From the standard form $$z - (-9) = (x - (-2))^2 + (y - 3)^2$$, we can identify the vertex of the paraboloid. The vertex is the point $$(h, j, k)$$.

$$\text{Vertex} = (-2, 3, -9)$$

Since the terms $$(x+2)^2$$ and $$(y-3)^2$$ are added and have positive coefficients, the paraboloid opens upwards along an axis parallel to the z-axis.
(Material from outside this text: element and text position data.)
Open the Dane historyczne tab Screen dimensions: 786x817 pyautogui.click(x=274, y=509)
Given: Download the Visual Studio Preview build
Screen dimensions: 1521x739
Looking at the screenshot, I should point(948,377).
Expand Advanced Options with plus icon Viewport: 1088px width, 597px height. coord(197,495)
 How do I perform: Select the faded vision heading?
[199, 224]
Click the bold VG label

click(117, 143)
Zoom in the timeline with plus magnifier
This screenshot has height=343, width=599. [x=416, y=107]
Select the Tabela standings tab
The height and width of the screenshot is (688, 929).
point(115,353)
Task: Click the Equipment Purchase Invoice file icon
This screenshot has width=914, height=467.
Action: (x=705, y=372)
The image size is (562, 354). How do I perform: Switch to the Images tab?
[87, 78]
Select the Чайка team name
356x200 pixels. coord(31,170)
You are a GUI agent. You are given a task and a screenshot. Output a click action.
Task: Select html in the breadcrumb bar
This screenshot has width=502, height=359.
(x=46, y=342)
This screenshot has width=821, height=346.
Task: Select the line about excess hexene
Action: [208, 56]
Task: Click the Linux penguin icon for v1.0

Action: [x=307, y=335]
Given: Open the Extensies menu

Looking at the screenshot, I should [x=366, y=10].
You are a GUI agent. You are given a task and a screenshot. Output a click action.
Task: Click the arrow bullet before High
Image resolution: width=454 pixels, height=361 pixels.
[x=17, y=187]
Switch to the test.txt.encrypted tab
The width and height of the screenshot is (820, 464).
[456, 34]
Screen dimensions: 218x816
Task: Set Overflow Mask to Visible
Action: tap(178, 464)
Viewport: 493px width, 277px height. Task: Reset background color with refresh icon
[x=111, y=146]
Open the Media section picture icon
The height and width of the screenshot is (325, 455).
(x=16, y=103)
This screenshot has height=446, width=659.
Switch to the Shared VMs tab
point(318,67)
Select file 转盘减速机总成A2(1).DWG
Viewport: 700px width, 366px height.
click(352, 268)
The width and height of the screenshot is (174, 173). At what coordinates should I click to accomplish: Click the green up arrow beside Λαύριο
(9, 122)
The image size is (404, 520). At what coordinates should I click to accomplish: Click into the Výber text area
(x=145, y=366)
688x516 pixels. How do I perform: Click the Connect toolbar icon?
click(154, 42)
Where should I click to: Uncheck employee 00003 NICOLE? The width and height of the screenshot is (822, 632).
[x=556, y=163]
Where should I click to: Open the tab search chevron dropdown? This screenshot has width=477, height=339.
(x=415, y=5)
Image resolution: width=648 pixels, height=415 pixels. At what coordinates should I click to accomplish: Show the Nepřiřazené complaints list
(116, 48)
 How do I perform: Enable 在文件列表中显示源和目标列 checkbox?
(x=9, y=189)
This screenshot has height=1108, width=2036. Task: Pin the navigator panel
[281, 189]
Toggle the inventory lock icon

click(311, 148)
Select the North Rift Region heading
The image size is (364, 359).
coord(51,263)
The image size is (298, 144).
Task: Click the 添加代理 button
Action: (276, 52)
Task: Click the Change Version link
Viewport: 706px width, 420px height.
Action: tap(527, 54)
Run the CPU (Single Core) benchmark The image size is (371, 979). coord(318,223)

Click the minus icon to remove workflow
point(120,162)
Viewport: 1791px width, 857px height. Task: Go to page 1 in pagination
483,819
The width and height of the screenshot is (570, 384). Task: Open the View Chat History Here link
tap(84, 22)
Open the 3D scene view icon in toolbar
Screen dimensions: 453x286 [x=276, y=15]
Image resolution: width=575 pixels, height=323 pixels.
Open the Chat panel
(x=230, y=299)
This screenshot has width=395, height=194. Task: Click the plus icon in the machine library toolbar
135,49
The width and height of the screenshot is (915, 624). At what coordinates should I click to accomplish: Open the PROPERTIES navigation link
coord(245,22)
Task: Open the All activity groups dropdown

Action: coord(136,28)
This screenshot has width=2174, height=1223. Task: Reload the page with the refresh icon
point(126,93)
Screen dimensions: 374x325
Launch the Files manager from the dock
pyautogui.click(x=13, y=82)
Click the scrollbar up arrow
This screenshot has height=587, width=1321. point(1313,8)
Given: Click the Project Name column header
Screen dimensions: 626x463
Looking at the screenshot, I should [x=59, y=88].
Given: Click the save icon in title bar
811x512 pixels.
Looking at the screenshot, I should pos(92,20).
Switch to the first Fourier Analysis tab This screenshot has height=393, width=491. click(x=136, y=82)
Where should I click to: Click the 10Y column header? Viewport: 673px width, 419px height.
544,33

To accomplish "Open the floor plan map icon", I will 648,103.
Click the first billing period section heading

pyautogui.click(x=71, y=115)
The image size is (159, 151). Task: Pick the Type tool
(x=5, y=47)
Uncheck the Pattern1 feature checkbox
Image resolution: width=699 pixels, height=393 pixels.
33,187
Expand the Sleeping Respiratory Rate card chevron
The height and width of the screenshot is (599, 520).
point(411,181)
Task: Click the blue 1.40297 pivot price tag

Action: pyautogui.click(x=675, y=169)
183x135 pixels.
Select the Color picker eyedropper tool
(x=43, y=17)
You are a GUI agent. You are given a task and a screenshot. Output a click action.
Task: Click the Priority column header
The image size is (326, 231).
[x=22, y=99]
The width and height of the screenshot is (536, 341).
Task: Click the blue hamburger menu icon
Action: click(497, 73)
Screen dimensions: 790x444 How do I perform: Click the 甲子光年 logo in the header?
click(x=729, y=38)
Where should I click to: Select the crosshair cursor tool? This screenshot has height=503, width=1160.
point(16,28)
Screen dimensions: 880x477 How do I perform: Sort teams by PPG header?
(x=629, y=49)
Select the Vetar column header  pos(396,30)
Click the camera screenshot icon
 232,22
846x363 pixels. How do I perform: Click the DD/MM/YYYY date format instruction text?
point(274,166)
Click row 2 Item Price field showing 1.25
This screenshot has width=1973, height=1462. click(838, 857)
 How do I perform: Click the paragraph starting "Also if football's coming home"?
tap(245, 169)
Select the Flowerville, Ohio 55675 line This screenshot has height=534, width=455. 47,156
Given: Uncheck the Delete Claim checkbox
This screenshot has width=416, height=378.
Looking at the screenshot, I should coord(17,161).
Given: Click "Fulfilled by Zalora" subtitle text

**step3 Describe the Sketch**

To sketch the paraboloid, we first set up a three-dimensional coordinate system with x, y, and z axes. We then locate the vertex at the point $$(-2, 3, -9)$$. From this vertex, we draw a parabolic shape that opens upwards, centered around the line $$x=-2, y=3$$ (which is the axis of symmetry parallel to the z-axis). For a clearer visualization, you can imagine slices: for instance, the cross-section at $$z=0$$ would be a circle with radius 3 centered at $$(-2, 3, 0)$$, and cross-sections parallel to the xz-plane (when $$y=3$$) or yz-plane (when $$x=-2$$) would be parabolas.